City of Dunedin Selected for Tree Planting by the National Football League
Saturday, January 17, 2009 at Weaver Park, Dunedin, Florida
DUNEDIN - The City of Dunedin has been selected by the National Football League to plant 86 trees to help offset the carbon footprint of Super Bowl XLII in Tampa on Feb. 1 2009. The Tree Planting will take place on Saturday, January 17 (Florida Arbor Day) at 10 a.m. in Weaver Park, the City’s newest park located along the Pinellas Trail on Bayshore Boulevard.
Through the NFL’s partnership with the State of Florida’s Division of Forestry, a $4000 matching grant has been dedicated to the City of Dunedin to plant the 86 trees. The City’s grant match will be coordinating the volunteer labor to plant the trees, purchasing 43 of the trees, mulching and the setting up of a drip irrigation system.
The goal of this acclaimed program is to help offset the greenhouse gases produced by the Super Bowl game and the week-long events associated with the game. Scientists from the U.S. Department of Energy have calculated that over 500 tons of green house gases are produced by the event. Through an arrangement with the US Forest Service, the State of Florida Division of Forestry and the owners of individual planting sites, a long term monitoring program will be put in place to track the actual environmental impact of the trees over time. These figures will be made available on an annual basis and will include all Super Bowl tree projects done since the beginning of this initiative five years ago.

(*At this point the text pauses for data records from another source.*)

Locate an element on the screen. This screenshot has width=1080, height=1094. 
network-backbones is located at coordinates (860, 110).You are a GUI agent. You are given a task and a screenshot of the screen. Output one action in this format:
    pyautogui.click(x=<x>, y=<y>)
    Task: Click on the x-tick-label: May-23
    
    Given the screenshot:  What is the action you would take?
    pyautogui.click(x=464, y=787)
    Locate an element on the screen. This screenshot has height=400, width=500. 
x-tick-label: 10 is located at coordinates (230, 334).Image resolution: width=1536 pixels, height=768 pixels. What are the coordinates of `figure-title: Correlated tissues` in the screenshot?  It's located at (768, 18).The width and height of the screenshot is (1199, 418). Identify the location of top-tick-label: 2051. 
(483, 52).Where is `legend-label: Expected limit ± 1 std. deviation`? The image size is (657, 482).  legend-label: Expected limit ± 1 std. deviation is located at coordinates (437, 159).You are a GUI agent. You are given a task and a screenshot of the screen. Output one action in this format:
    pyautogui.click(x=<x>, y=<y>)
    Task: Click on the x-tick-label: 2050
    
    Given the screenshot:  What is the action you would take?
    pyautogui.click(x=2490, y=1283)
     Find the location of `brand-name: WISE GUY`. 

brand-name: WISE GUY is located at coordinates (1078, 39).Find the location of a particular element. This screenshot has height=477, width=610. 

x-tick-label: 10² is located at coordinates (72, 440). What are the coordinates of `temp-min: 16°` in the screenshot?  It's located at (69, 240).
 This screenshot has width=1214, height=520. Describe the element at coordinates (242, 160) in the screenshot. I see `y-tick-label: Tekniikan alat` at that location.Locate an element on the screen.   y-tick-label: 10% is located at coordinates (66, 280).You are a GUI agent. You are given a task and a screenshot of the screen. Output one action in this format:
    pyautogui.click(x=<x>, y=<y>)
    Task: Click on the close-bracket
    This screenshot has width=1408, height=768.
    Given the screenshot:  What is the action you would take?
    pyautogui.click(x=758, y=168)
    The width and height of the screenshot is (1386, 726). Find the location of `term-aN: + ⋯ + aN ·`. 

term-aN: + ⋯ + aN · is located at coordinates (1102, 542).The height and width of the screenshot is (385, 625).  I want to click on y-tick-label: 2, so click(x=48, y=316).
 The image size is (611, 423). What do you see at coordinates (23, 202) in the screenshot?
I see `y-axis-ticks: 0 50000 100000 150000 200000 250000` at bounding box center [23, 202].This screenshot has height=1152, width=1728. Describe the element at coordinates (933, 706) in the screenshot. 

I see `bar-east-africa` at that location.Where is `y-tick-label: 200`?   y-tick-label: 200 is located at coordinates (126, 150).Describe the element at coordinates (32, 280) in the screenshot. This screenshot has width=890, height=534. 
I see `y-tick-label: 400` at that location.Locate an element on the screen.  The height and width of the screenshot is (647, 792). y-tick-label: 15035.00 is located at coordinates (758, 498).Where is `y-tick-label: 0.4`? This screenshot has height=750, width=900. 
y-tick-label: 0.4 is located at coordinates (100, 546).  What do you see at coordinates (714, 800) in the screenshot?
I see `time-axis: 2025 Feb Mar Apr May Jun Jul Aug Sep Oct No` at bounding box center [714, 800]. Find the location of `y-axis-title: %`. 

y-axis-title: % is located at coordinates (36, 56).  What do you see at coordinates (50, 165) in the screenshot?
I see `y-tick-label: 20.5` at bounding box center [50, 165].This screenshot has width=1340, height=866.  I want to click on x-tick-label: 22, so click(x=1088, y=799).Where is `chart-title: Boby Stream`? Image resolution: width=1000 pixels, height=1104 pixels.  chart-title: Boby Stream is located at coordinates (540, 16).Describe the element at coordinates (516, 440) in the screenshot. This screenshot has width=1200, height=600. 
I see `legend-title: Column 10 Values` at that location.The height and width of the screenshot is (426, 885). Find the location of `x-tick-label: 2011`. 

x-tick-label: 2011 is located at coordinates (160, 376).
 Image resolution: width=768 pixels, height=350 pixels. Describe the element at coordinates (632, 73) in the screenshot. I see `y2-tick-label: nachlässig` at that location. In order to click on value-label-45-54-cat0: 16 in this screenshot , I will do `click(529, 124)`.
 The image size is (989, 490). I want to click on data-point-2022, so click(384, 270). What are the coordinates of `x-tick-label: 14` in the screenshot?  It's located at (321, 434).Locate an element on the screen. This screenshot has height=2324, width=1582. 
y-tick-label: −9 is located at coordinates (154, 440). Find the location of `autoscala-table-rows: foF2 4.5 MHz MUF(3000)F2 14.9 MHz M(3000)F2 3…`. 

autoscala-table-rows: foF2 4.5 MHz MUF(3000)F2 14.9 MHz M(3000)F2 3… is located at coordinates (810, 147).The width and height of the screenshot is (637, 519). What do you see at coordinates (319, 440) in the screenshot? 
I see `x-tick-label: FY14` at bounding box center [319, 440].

This tree planting is part of the overall “greening” of the Super Bowl done by the NFL in partnership with the Tampa Bay Super Bowl Host Committee with funding provided by the US Forest Service, Home Depot, and the State of Florida Division of Forestry.
There will also be an archaeological dig and display by the Florida Public Archaeology Network and the Gulf Coast Archeological Society. The Weaver Park property was known to be a part of the Dunedin Mound. The dig will search areas on the property that need to be preserved because of past Native American activity.